- **RAW DATA**:
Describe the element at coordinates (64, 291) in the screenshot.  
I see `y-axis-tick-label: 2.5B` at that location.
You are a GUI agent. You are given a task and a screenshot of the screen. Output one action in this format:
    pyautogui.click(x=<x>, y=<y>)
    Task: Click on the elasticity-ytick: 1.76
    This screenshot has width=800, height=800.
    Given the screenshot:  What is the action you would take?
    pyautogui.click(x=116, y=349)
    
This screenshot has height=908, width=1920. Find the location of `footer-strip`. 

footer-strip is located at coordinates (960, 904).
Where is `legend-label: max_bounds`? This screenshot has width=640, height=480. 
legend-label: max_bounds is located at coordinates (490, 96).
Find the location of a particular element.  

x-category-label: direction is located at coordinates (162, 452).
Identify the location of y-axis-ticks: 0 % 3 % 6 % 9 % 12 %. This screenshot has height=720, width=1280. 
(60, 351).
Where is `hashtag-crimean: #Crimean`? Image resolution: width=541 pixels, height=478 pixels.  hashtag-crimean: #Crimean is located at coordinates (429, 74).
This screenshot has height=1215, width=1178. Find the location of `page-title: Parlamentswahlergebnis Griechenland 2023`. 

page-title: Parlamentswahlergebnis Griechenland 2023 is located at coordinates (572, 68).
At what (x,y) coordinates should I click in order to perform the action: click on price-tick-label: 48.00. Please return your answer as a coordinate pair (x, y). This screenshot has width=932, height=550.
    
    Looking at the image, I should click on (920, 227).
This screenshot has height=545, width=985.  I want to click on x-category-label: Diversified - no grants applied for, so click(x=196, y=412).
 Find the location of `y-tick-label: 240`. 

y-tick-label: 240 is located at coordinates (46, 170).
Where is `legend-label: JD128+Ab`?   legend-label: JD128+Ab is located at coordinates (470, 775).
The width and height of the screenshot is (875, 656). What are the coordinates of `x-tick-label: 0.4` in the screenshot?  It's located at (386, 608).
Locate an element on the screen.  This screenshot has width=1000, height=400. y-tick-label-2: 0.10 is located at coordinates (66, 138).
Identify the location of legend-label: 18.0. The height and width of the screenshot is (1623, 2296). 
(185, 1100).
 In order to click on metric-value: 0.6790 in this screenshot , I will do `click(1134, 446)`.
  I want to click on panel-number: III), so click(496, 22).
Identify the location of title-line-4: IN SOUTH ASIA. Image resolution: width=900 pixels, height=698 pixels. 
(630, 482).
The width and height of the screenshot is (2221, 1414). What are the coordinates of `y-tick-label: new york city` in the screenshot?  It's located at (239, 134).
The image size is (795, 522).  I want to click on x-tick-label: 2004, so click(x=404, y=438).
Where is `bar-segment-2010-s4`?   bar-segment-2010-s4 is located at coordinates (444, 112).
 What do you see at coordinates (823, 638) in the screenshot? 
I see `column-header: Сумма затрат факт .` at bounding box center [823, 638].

- **PROBLEM TO SOLVE**: Copy out the part of the listing above again, starting at the line that contains "The width and height of the screenshot is (875, 656)." and ending at the line that contains "I want to click on panel-number: III), so".

- **TASK RESPONSE**:
The width and height of the screenshot is (875, 656). What are the coordinates of `x-tick-label: 0.4` in the screenshot?  It's located at (386, 608).
Locate an element on the screen.  This screenshot has width=1000, height=400. y-tick-label-2: 0.10 is located at coordinates (66, 138).
Identify the location of legend-label: 18.0. The height and width of the screenshot is (1623, 2296). 
(185, 1100).
 In order to click on metric-value: 0.6790 in this screenshot , I will do `click(1134, 446)`.
  I want to click on panel-number: III), so click(496, 22).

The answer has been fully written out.